Thai goods face challenges amid China’s reopening hinh anh 1A shipment container is loaded onto a truck at the Laem Chabang port in Chon Buri province, Thailand (Photo: bangkokpost)

Bangkok (VNA) - The Federation of Thai Industries (FTI) is gripped with a fresh worry over the influx of inexpensive Chinese goods following China's reopening, though Beijing's policy is good for the tourism sector.

Kriengkrai Thiennukul, chairman of the FTI, said Thailand will barely compete in the international trade arena because enterpreneurs currently cannot control production costs due to higher energy bills and wages than those in China.

He stressed that China is seeking markets for their products. The country will increase exports after its reopening in order to boost the economy.

Besides, with the global economy likely to enter a recession this year, many countries need to seek new markets for their exports.

The export of Chinese products to ASEAN countries including Thailand will affect the Thai export sector.

Meanwhile, the export sector is facing many challenges, including the impact of geopolitical conflicts, high energy costs and the fluctuation of foreign exchange rates.

The FTI said the value of the baht against the US dollar should stand at appropriate levels. If the baht gets considerably stronger, Thai exporters will bear a heavy brunt.
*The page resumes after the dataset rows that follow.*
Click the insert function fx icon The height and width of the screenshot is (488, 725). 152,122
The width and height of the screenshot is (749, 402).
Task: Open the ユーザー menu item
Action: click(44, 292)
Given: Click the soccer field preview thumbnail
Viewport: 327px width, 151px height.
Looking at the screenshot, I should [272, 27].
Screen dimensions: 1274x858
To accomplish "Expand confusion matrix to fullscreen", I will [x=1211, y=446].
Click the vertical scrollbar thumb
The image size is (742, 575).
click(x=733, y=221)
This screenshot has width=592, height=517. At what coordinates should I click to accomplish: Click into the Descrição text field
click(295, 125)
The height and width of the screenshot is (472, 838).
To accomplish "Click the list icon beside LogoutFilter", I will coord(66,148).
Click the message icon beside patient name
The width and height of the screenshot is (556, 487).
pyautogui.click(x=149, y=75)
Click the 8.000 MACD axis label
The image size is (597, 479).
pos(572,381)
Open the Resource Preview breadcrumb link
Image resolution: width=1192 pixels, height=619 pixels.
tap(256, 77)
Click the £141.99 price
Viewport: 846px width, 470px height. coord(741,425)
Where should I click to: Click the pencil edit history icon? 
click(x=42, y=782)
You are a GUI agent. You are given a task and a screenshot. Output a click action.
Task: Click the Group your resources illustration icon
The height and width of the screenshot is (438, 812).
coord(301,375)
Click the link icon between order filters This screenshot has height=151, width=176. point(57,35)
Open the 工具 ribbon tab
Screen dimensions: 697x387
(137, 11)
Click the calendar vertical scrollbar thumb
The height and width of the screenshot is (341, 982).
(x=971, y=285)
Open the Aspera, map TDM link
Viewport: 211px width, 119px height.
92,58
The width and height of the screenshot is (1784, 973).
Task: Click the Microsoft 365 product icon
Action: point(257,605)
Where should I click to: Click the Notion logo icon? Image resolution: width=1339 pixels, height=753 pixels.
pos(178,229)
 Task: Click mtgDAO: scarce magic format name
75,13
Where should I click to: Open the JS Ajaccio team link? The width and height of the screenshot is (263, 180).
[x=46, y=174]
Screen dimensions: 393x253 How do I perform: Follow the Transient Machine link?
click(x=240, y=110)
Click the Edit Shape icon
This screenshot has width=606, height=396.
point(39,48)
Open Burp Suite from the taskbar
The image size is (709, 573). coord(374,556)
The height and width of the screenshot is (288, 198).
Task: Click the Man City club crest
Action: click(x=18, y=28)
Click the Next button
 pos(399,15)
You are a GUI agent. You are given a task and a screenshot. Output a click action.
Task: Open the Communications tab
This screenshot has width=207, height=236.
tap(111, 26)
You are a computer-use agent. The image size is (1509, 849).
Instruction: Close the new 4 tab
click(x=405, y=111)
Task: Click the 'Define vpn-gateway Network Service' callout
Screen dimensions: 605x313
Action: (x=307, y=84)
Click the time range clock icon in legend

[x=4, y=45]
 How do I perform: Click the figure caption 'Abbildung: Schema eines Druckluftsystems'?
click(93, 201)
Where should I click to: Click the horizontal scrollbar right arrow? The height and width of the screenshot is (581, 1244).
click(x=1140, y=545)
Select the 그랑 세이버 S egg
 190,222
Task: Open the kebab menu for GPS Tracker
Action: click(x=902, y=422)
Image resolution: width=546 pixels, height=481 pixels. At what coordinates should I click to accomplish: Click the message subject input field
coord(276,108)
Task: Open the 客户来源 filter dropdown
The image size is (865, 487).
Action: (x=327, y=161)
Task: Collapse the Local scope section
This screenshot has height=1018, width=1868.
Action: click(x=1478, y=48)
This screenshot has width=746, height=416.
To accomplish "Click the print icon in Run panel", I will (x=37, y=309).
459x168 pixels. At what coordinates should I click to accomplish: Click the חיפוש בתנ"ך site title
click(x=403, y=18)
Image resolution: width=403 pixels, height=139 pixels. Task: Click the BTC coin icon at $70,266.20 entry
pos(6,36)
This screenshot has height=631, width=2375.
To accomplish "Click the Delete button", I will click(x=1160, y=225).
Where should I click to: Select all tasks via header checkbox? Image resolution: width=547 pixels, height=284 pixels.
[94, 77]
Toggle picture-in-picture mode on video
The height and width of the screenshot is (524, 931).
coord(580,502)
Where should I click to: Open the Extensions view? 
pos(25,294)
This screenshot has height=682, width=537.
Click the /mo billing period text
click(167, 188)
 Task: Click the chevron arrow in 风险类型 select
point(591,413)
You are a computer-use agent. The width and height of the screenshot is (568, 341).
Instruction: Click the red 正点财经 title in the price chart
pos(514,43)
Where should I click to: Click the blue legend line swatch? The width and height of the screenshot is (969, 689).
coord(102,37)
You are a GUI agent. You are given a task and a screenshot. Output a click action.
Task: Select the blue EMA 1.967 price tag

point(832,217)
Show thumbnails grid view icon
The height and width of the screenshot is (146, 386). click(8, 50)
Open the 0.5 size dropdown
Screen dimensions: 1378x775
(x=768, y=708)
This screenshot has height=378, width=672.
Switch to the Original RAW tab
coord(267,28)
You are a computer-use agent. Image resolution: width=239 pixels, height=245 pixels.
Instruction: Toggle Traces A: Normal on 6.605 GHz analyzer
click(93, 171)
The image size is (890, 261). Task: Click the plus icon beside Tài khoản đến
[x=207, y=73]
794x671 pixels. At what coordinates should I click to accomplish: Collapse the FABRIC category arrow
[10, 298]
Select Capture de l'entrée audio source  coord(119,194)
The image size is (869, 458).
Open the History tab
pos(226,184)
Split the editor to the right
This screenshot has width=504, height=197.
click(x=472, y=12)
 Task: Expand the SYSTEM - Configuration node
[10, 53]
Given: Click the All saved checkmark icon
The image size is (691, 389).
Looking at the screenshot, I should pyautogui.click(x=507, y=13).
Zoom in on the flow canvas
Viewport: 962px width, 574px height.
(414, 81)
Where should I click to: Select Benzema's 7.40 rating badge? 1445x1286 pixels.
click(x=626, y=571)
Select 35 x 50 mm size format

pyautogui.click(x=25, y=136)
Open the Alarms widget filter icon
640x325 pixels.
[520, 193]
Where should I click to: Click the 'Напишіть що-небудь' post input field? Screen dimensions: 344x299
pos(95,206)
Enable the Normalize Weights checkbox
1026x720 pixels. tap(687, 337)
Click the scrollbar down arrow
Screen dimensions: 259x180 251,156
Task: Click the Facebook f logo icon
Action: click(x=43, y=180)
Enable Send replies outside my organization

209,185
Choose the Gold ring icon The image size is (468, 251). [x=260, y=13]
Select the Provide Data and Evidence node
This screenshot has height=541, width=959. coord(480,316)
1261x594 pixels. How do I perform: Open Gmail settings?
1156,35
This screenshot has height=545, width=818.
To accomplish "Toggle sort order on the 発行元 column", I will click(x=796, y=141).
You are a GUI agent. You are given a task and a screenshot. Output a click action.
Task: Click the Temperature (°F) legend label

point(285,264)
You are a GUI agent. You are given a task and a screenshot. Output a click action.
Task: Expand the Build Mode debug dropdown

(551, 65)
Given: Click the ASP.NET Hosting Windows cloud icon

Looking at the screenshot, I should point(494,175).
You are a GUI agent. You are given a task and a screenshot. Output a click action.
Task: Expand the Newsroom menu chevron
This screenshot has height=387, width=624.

Suchart Chantaranakaracha, vice-chairman of the FTI, said the baht (THB)'s value should stand at 34 per US dollar, but its value has fluctuated greatly from 38.08 in October 2022 to 32.88 in February 2023.

The Joint Standing Committee on Commerce, Industry and Banking expects the export sector to grow by 1-2% in 2023. GDP growth is projected to be between 3-3.5%, with inflation standing at 2.7-3.2%.

The FTI is also worried about a drop in foreign direct investment to 15% of GDP, down from 30-35%, as this would hit growth. The government needs to find ways to increase the country's competitiveness in order to attract more foreign investors./.